February, 2022

Organic Ag + Climate Tech Team Up

Power of a Collective

Sustainable travel business leaders are acutely aware of a confounding fact: although revenues from their business can help preserve places and support communities, they also—due to the effect of the carbon dioxide emissions it generates—are simultaneously aiding in the destruction of those places and communities.

Resolving this conflict and existential danger was at the heart for writers Glenn Jampol and Christina Beckmann in the new guide recently published by the Adventure Travel Trade Association, Climate Action: A Plain Talk Guide for Small Travel Businesses

The pair’s collaboration was influenced by their very different backgrounds: Glenn’s background and focus for more than 30 years is on organic agriculture and regenerative practices in all business affairs, while Christina’s 20 year career in sustainable adventure tourism has led her to focus since 2019 on carbon removal and the role of negative emissions technologies in helping to restore the climate. 

The 18 page guide they developed together offers a section on key concepts such as classifying Scope 1, 2, 3 emissions, Science-based Targets, and Net Zero along with a discussion of carbon offsetting, carbon removal and different types  of carbon storage and their benefits. 

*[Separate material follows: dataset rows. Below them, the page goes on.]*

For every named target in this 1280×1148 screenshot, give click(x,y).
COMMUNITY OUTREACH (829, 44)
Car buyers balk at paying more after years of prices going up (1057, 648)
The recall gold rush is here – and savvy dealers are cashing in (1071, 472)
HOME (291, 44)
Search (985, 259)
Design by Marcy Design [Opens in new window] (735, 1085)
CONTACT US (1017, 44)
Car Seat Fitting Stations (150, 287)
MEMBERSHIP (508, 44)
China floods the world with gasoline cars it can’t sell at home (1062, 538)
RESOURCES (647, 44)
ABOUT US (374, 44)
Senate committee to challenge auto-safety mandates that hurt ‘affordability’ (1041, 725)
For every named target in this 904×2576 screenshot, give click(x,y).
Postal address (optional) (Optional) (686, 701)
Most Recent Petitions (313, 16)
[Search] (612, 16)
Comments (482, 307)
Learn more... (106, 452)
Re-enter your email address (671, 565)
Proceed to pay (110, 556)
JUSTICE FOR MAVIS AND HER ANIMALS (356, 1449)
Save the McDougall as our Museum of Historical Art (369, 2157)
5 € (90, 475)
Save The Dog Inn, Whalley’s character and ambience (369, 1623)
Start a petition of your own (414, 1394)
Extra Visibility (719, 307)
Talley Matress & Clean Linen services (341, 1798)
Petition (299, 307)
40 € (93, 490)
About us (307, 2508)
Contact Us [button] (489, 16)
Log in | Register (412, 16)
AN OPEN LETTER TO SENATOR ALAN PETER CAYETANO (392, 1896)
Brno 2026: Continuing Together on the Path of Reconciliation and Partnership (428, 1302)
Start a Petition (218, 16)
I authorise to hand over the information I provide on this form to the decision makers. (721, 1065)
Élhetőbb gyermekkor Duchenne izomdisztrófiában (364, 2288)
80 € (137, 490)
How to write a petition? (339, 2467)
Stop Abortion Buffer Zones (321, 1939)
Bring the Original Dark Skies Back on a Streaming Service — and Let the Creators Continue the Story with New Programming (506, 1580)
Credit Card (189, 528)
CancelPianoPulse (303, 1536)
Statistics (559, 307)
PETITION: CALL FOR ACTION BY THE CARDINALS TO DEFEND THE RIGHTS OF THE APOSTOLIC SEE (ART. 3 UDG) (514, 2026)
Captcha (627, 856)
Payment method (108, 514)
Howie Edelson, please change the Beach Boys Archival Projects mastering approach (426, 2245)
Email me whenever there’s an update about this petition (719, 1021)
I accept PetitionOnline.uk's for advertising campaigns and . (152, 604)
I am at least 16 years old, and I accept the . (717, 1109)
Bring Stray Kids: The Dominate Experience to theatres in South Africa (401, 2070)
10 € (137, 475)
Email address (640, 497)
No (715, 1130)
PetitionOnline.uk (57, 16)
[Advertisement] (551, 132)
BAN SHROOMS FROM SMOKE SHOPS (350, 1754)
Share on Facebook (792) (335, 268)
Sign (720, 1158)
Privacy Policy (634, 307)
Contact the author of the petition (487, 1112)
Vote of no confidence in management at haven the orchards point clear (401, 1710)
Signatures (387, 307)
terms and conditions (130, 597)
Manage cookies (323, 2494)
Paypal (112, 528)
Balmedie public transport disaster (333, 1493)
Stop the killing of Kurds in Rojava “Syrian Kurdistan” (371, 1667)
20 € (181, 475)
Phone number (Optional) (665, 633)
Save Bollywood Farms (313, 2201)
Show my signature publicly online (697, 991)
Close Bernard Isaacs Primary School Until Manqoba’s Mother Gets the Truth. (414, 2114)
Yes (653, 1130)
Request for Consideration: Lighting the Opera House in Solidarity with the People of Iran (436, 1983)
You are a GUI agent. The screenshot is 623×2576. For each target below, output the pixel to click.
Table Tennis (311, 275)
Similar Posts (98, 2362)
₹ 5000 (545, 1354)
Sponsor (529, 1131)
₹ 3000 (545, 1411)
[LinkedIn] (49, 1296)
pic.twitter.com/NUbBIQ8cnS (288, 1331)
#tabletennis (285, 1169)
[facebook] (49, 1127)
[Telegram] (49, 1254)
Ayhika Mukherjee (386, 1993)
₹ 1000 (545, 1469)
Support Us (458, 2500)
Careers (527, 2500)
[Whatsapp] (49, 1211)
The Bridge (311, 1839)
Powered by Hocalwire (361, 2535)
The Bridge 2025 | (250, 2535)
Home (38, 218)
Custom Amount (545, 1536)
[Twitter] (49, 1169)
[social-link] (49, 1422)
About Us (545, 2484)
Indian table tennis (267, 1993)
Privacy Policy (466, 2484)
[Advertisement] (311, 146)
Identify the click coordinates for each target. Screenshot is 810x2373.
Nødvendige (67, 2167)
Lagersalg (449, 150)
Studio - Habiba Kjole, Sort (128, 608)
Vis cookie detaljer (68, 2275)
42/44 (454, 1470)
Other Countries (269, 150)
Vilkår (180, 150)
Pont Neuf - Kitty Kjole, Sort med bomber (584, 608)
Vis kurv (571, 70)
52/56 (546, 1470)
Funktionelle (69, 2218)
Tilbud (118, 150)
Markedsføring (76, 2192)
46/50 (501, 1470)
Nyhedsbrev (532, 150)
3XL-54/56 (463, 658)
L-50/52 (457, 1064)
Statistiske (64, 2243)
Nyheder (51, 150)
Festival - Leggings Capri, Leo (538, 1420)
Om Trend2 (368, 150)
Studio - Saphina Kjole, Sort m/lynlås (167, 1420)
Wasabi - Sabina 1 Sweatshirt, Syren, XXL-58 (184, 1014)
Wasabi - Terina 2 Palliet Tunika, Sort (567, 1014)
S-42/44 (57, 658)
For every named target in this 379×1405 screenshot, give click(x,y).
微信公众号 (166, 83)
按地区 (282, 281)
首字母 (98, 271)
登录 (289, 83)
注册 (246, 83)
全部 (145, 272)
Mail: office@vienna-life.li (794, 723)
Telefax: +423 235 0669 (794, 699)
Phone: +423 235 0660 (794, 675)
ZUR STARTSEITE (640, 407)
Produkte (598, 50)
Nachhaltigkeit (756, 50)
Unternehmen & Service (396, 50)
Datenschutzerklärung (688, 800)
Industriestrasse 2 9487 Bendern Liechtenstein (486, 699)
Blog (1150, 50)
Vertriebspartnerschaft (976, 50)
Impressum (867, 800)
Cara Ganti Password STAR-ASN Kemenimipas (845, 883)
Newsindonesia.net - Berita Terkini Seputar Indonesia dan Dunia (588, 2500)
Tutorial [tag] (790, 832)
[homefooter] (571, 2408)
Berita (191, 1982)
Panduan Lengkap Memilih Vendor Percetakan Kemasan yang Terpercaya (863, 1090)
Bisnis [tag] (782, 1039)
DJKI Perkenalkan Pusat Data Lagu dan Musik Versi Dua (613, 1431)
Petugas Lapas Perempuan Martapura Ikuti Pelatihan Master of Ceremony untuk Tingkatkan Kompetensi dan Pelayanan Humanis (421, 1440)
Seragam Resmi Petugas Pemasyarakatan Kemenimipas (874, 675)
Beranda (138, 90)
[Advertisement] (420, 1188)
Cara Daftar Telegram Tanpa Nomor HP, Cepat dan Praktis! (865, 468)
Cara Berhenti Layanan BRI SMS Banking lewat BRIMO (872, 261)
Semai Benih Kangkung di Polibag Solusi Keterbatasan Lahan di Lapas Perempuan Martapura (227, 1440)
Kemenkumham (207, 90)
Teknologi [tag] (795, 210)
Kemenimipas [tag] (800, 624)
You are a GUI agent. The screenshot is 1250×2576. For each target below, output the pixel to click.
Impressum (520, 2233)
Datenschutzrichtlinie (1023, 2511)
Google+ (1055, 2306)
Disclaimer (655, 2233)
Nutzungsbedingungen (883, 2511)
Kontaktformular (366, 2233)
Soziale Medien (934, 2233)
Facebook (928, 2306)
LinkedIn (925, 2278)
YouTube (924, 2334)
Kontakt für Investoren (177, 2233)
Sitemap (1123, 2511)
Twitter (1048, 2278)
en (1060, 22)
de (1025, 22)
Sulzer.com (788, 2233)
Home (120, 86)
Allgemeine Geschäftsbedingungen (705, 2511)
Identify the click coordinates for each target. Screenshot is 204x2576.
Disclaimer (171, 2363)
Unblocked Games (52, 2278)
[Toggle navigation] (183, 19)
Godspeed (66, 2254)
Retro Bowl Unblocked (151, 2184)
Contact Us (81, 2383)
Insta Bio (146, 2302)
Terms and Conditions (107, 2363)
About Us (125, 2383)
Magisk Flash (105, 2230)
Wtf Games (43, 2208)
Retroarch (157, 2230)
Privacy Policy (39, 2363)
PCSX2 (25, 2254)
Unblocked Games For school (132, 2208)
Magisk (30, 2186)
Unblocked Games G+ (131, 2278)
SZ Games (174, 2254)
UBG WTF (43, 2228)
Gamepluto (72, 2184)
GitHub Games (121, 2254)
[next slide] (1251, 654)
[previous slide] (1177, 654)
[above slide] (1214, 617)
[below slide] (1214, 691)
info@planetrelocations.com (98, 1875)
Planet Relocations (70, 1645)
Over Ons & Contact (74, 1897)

Christina remarked, “Travel’s global influence as an industry is too great not to try and marshall it to help restore our climate. Most of the travel businesses I know feel very comfortable with natural solutions that are required to help our climate, but less familiar with the role of technology and the importance of long-lived storage for carbon dioxide. Perhaps once of the most interesting things I learned working with Glenn is the benefit of thinking in terms of interdependencies and the importance of engaging grassroots communities in any effort. This is something I see farmers have a lot of practice with, and it certainly comes in useful when working on redesigning businesses to be better for the climate.” 

Glenn observed, “As an organic coffee farmer, co-owner of a regenerative eco-lodge and thirty-year veteran in ecotourism I have dedicated my life to promoting sustainability and regenerative practices.  Working on this project has deepened my understanding about the myriad ways we can all help do our part to try to reduce our carbon footprint and battle the climate crisis.”

Business leaders getting started in designing climate policy and looking for a balanced and clear summary on current issues and tools will also appreciate the final section of the guide which offers a five step plan for getting started:

1. Commit to action internally

2. Learn: get comfortable with the vocabulary and acquaint yourself with key themes in climate strategy including the discourse on the necessity of carbon removal

3. Take stock: understand your carbon emissions

4. Commit to action publicly: through one of a few different climate action communities in travel share your plans and leverage the support and expertise of others doing the same

5. Choose the mix of actions for your business incorporating reductions, removals and intentional communications with trade partners and customers

6. Keep track of your efforts and expand them

Longtime tourism consultant Kirsi Hyvaerinen, Managing Director at Pratto Consulting and Board Member at Global Ecotourism Network, reacted when the guide was published with the comment, "Great hands-on guidance for small and medium enterprises! Thanks for pulling this together."